Event

Event
17:30
-
18:00
Day 3
SocksTrace: Preventing Proxy Leaks in Your Applications
Recording
Assembly-Event
When building privacy-sensitive applications, we often rely on proxies like Tor to ensure that no direct connections escape the intended anonymity network. However, verifying that every part of an application reliably goes through the proxy is surprisingly difficult. Even a single syscall escaping the proxy path can quietly deanonymize a user. SocksTrace is a lightweight proxy-leak detection tool that traces network-related syscalls and validates whether they correctly route through the configured proxy. In this talk, I’ll show how SocksTrace works under the hood, what kinds of leaks it can catch, and why syscall-level inspection is essential for high-assurance privacy tools. I’ll also walk through real-world findings: during our testing, we identified previously unknown proxy leaks in major browsers including Firefox and Brave, one of which resulted in a confirmed bug bounty. These results highlight how subtle proxy routing mistakes can occur even in widely-used, privacy-oriented software.

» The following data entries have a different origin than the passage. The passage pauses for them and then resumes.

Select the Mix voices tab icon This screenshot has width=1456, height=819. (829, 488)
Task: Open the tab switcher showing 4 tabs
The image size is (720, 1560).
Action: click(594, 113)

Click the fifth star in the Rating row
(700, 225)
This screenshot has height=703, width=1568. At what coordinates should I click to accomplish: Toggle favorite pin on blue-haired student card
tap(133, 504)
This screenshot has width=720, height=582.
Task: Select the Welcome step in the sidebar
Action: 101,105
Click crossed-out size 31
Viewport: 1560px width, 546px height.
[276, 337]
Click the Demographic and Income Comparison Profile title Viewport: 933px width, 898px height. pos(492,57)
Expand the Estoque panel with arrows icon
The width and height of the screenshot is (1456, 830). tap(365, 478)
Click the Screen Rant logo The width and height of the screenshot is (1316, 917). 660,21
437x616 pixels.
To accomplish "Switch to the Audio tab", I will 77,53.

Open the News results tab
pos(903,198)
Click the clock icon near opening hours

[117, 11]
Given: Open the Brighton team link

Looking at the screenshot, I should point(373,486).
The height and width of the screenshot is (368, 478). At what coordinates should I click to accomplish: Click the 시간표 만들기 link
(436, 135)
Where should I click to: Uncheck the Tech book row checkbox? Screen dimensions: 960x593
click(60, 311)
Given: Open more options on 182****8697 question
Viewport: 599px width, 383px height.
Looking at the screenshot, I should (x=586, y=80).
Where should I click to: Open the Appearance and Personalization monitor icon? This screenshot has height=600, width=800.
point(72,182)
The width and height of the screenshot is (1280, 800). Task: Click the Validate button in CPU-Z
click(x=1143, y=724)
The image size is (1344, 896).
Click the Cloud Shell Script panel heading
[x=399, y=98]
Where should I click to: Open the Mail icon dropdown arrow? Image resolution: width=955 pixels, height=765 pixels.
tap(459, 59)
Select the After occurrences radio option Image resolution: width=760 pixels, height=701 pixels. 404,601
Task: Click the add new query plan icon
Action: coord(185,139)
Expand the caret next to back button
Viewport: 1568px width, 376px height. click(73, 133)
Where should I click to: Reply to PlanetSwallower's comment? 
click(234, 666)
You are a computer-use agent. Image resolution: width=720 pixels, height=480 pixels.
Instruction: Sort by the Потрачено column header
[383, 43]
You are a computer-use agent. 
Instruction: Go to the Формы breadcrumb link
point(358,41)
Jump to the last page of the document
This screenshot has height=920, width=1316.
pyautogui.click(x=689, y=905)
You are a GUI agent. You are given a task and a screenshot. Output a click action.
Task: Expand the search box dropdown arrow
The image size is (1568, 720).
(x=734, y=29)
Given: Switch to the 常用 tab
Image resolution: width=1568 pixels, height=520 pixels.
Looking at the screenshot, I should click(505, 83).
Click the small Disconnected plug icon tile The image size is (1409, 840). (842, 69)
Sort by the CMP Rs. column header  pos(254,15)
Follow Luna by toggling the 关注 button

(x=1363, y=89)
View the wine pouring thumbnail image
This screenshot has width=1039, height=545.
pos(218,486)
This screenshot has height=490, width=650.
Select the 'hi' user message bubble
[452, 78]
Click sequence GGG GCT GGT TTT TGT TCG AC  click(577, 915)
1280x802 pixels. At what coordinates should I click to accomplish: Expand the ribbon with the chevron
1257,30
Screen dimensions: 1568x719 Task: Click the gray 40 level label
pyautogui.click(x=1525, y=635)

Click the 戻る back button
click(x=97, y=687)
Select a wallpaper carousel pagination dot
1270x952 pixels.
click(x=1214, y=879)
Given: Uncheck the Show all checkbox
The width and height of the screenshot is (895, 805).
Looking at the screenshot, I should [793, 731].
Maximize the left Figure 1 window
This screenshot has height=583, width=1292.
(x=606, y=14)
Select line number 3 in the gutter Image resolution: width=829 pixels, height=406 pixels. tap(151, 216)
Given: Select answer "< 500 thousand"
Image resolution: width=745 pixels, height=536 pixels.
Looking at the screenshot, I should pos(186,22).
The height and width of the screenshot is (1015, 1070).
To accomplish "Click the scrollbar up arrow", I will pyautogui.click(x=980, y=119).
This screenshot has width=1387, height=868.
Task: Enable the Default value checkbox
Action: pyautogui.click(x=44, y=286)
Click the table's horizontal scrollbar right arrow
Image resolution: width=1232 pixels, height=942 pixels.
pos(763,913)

SocksTrace is a Linux-based proxy leak detector and traffic proxifier built on seccomp-notify. By intercepting network syscalls directly in the kernel, it provides runtime-agnostic visibility and enforcement that works even for statically linked binaries and modern browsers.

The talk showcases real WebRTC-related proxy leaks discovered using SocksTrace, explains shortcomings of traditional tools, and demonstrates transparent SOCKSification, DNS enforcement, and safe handling of applications that launch their own Tor instances. We conclude with practical use cases and future directions for syscall-level network containment.